_EXCERPT PROVIDED:_
By the Rev. Lizzie McManus-Dail

Gospel text: Matthew 28:16-20

Today is Trinity Sunday, the feast in the church year where we honor our Triune God and task preachers, like myself, to explicate just exactly how we worship One God in Three Persons.

And the most elegant way I’ve ever heard the Trinity explained was by my liturgy professor, Nathan Jennings, who said: “God is one, but never alone.”

God is one, but never alone. God is a diverse, distinct community, and God is one.

So what does this doctrine that God is one and a community at the same time have to teach us? What does this doctrine mean when I stand here, in an empty sanctuary, talking to you as you shelter-in-place in the middle of an actual plague? In the thousand miles I drove to get here from Texas, we passed city after city where smashed windows were being boarded up as grief and rage and pain poured out in our streets in protest. I’ve seen tear gas and bullets tear through people and communities – again – this week.

So what exactly does the doctrine of the Trinity have to say right now?

My friends, the Trinity has everything to say right now: and it comes when Jesus tells his battered and doubtful disciples to go and make disciples of all nations.

Our Gospel text picks up after Jesus has been raised from the dead, and the disciples – who have just witnessed their Messiah being executed at the hands of the state – stand in wonder and doubt on a mountaintop, surveying all that is behind and all that is before and Jesus says:

“Go therefore and make disciples of all nations, baptizing them in the name of the Father and of the Son and of the Holy Spirit, and teaching them to obey everything that I have commanded you.”

Go, therefore and make disciples of all nations.

This text has been abused in the two thousand years since Jesus spoke these words to justify all kind of colonial horrors – claiming that it was God’s will, for example, that black people be kidnapped and trafficked into slavery for hundreds of years.

So what do we now do with Jesus standing on a mountain telling us to go make disciples of all nations?

I think we first need to understand: our salvation is not individual. God is one but never alone – and neither are we.

Though Christianity is often the first to forget, we are a religion that is to the root about being communal over and against being individuals, we are interwoven – our identity is in Christ, and Christ is also in and is the Trinity. Our Triune God is a God of messy, inexplicably intertangled connection.

And so, therefore, are we. Jesus taught us we are the BODY of Christ. We are blood and bone and skin and sinew connected to one another.

When one person cannot breathe, the whole Body is suffocating. The Black Lives Matter movement is teaching us that beloved children of God are suffocating. And if white folks like myself do not feel this pain – if we cannot understand how black suffering demands our disarmament, surrender, and solidarity – than we have forgotten what the Apostle Paul said in his letter to the Corinthians:

“the eye can’t say to the hand, “I don’t need you,” or in turn, the head can’t say to the feet, “I don’t need you.” Instead, the parts of the body that people think are the weakest are the most necessary.”

God loves us as a body.

And because God loves us corporately, as a body, as individuals whom God made in community and to be community, that also means our responsibility is shared. We are not just expected to love our neighbors and enemies, we are held accountable for their actions and inactions, too.

There is nothing about being a Christian that is merely “personal” or “private.” Jesus does not say convert individual souls, Jesus says go to the nation – to the powers and structures that claim autonomy, go to the borders drawn between my children – go there because what God is doing is bigger than any one person.

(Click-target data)
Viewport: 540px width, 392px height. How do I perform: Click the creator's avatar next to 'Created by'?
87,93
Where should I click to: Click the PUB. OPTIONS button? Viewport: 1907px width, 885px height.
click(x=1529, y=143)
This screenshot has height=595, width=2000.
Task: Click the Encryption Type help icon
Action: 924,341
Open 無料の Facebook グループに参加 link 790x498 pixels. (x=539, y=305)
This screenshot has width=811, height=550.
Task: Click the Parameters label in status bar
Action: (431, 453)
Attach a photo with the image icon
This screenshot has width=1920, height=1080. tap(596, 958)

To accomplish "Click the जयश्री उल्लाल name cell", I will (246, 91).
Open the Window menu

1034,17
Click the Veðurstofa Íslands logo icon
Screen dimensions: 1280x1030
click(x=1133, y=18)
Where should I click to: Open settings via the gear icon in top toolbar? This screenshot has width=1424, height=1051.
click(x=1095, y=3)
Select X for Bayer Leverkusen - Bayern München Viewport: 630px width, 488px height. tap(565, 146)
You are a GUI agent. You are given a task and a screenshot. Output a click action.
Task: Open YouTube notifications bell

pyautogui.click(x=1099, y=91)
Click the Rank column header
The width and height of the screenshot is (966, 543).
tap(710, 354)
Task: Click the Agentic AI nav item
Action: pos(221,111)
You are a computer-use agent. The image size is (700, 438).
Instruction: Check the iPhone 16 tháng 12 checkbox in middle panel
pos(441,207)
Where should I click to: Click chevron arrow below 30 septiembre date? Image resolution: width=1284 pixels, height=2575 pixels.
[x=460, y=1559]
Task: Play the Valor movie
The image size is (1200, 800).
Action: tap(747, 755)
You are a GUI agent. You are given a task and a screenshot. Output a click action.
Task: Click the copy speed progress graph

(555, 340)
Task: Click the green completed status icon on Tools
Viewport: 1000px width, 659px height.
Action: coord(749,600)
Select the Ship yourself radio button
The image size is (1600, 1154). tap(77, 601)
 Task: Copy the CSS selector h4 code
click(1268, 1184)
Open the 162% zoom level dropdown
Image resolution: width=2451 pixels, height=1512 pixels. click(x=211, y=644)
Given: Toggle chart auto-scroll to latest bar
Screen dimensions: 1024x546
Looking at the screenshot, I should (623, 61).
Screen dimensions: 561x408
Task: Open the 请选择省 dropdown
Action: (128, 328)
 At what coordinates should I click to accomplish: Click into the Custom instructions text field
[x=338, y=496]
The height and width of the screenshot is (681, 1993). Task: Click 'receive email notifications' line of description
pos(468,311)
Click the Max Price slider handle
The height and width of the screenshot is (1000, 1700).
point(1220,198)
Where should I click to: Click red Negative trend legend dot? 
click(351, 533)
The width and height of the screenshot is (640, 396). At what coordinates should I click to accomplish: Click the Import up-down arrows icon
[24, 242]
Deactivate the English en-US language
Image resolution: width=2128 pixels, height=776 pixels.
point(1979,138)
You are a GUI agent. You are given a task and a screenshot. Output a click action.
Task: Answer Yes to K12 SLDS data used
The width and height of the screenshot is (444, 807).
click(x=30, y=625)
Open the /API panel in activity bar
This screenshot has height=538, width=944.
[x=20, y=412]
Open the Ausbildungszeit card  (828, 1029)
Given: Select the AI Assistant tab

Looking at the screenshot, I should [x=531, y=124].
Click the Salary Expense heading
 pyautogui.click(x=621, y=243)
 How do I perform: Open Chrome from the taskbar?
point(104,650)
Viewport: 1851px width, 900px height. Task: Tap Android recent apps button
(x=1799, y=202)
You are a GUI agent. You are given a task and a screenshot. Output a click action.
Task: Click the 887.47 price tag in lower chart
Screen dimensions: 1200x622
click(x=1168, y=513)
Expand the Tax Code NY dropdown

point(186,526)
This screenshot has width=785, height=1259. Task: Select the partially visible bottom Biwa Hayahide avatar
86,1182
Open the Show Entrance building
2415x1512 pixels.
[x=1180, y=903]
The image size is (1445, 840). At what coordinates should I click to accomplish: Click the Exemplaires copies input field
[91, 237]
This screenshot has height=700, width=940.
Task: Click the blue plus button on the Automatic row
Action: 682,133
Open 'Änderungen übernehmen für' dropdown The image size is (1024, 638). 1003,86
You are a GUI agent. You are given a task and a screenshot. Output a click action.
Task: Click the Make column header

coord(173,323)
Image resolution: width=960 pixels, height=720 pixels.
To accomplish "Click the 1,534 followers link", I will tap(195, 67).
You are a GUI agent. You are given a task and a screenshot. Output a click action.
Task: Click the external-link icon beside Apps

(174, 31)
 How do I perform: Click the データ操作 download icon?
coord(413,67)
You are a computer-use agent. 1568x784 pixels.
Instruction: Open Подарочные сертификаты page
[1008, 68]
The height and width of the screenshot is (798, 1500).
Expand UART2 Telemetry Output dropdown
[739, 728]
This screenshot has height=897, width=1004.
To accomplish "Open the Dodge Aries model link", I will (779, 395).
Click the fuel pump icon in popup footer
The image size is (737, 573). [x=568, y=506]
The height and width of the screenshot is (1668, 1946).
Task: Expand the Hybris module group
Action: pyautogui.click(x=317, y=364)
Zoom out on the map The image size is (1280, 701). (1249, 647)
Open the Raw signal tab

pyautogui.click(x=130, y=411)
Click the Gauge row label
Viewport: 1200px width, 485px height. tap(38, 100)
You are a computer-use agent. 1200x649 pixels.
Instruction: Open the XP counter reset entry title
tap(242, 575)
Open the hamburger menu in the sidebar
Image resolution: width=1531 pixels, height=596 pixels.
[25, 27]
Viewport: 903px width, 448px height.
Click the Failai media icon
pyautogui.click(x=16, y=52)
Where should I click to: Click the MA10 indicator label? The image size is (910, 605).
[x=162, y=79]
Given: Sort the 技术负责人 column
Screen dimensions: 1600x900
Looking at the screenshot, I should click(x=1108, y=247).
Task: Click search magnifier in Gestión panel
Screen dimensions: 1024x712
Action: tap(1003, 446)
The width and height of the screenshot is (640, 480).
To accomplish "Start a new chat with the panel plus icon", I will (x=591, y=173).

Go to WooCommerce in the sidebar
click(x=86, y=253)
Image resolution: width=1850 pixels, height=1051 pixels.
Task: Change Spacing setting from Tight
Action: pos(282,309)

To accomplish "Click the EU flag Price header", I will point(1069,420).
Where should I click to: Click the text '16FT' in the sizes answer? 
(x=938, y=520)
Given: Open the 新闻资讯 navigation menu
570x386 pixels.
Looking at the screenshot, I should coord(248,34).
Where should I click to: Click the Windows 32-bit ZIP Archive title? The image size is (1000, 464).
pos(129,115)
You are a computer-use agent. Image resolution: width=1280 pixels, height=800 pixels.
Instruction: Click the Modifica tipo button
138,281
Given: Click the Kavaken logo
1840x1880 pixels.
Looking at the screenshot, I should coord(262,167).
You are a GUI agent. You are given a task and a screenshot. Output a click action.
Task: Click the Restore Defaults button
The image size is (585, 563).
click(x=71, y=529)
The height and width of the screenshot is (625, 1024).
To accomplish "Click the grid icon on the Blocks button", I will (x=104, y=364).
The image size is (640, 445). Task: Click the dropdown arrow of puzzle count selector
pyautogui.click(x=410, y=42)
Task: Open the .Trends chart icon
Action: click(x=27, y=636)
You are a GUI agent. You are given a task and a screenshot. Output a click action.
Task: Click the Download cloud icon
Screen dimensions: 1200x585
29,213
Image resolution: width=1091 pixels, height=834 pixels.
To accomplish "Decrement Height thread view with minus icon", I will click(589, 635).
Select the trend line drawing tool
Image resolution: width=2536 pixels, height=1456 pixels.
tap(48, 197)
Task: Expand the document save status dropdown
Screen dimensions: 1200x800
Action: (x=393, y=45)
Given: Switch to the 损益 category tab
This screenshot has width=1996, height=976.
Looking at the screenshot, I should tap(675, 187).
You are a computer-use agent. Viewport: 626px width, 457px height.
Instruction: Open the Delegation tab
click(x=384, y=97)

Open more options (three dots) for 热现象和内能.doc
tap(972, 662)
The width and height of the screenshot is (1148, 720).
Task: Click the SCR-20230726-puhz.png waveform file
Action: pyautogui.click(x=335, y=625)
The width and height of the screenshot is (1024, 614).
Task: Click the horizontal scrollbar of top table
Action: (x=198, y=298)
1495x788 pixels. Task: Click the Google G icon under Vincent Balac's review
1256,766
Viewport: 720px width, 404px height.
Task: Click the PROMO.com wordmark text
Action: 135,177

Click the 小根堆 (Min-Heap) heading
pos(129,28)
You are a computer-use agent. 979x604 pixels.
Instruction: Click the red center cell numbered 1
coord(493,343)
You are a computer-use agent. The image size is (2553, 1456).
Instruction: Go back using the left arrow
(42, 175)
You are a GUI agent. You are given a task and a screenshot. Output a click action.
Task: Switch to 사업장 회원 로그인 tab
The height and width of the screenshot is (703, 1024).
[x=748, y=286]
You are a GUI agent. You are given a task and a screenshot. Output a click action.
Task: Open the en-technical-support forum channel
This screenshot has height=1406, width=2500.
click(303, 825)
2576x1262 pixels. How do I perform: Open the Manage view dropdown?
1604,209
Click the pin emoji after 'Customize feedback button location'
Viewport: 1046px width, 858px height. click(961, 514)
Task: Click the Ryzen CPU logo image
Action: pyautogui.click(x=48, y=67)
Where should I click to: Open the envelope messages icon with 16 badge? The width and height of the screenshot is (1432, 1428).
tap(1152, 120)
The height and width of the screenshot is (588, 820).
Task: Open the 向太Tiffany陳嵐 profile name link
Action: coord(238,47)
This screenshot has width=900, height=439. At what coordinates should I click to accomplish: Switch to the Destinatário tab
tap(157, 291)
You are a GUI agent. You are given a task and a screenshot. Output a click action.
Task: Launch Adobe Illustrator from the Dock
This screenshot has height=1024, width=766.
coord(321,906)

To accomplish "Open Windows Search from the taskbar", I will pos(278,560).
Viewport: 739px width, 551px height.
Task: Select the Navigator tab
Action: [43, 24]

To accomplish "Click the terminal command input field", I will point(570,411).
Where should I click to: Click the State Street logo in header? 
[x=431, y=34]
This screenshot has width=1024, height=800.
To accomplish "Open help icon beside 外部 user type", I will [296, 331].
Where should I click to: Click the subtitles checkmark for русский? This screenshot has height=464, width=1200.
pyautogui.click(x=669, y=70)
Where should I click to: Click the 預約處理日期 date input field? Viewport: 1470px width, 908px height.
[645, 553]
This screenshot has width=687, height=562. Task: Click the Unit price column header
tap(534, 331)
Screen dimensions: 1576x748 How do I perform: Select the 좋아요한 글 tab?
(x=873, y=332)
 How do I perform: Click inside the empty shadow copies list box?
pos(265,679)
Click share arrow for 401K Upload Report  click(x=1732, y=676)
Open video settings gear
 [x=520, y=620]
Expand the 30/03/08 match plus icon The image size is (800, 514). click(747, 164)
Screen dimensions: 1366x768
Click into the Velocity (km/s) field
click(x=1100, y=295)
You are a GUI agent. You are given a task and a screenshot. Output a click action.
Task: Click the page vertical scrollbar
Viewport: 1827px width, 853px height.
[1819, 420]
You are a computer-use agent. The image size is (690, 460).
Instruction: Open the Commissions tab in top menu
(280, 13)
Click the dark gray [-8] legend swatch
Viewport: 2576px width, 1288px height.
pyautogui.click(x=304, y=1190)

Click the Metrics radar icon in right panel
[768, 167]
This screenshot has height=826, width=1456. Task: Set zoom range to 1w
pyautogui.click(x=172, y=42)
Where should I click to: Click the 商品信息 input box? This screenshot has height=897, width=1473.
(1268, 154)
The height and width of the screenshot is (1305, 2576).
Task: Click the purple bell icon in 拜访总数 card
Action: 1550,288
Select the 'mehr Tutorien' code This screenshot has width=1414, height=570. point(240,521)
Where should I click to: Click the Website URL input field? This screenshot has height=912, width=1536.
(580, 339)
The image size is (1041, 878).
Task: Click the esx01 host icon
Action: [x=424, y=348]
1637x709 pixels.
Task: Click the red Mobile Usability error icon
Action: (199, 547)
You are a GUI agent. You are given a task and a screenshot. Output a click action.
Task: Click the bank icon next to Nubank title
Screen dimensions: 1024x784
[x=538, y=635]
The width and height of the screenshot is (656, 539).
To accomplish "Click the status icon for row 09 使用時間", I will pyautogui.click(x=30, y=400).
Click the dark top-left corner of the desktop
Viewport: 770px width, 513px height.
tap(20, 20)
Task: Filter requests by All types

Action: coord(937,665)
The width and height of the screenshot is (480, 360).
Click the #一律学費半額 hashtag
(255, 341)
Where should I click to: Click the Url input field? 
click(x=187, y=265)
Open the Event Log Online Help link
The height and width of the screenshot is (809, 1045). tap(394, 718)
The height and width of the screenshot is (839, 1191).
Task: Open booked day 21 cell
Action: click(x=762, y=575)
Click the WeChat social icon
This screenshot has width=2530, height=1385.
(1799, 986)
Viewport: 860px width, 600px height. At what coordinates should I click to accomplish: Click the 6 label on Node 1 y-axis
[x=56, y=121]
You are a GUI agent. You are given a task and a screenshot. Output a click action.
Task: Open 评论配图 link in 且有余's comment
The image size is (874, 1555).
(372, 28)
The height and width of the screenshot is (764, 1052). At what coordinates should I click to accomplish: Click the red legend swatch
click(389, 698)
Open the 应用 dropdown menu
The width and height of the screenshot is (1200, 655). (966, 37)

_PROBLEMS TO WORK ON:_
**1)** Answer these questions about the sermon on the Trinity:
(a) Which Gospel passage is given as the text?
(b) What is the name of the liturgy professor who explained the Trinity?
(c) How far did the preacher drive, and from which state?
**2)** Extend the sermon on the Trinity by writing the next few paragraphs, picking up right after its final sentence.
The rows are separate material and have no connection to the sermon.

_REPLIES:_
**1)**
(a) Matthew 28:16-20
(b) Nathan Jennings
(c) A thousand miles, from Texas

**2)**
And this is why our antiracism commitments right now cannot merely be about sentiment or the idea of loving people.

Because after telling the disciples to go to all nations, Jesus says, tell them to OBEY my commandments.

There is a simplicity to the commandments Jesus tells the disciples – and us – to obey: love each other and love God.

But if that simple commandment were easy, the whole Bible would be about 3 lines. The rest of the story – the messy tales of prostitutes and criminals and ethnic minorities being invited into the heart of God’s purpose and mission, the stories of the worst sinners being the most faithful disciples, the story of Jesus dying for his friends – that’s where love has feet. That is where sentiment turns into solidarity.

That’s where the messy reality of love incarnates in the Body of Christ breathing here on earth.

To love someone is not an abstract, distant action. Love is fleshly, loving someone can hurt us because love makes us vulnerable, and love means we invest in people – our time, our money, our hearts, our stories, our concerns, our joys, our lives.

Just as GOD is one but never alone, a diverse community but one God, we are a diverse one Body.

Jesus did not say, go ye therefore into all nations and say you love people, turn around, and leave before you offend anyone. No. Jesus said  go ye therefore into all nations and MAKE DISCIPLES.

Being a disciple of Jesus involved a lot of things for the eleven to whom Jesus first spoke these words: giving up your money to the collective cause of redemption. Hosting dirty strangers in your houses. Washing feet. Befriending and lauding people whom your mother and father had raised you to be fearful of.

My friends, if love does not cost us something, then we are probably not being the disciples Jesus calls us to be.

Love is costly. And that is why we need God. As much as we are a religion of community, we also still need to talk to God, ourselves, in prayer. When love costs us – when we feel shame, anger, pain, grief – that is when you turn to the Spirit and say “I need your help.”

And we see this specifically in antiracism work – whether it is internalized racism against yourself as a black person or person of color, or the work of us white folks to undo the systems of oppression we create and benefit from – antiracism work will make you feel shameful, ugly, guilty, and pained.

Racism – and all the evil of this world, all the forces of oppression thrive off of the lie that we are alone. That you are uniquely awful, uniquely unwanted, and therefore you by yourself must fix it.

God tells us we are loved, we are interconnected, and that God will be with you through the end of the age. God is with us corporately and God is with you – as you are, right now.

Yes, we are all sinners. But sinning does not make us special. We carry this together. We confess our sins together. God is one, but never alone.

Some of us – especially us white folks – we need to carry more to unburden our black siblings and our siblings of color. We need to confess our sins of racism. We need to sit in the harm we’ve caused, lament for it, reckon with our own power and our own immense capacity for harming one another.

And then, we need to get to the work of reparation.

I don’t think God wants you to stay in a place of shame, partially because shame brings all the focus in on ourselves, and the work we are called to do is about others. But more deeply still, our Triune God is a liberator. God breaks down the prisons we put ourselves into in our minds and God will break open actual prison doors to set captive people free.

And, ultimately, remember what Jesus says: all power and all authority in heaven and on earth rests in God.

All power ultimately is God’s.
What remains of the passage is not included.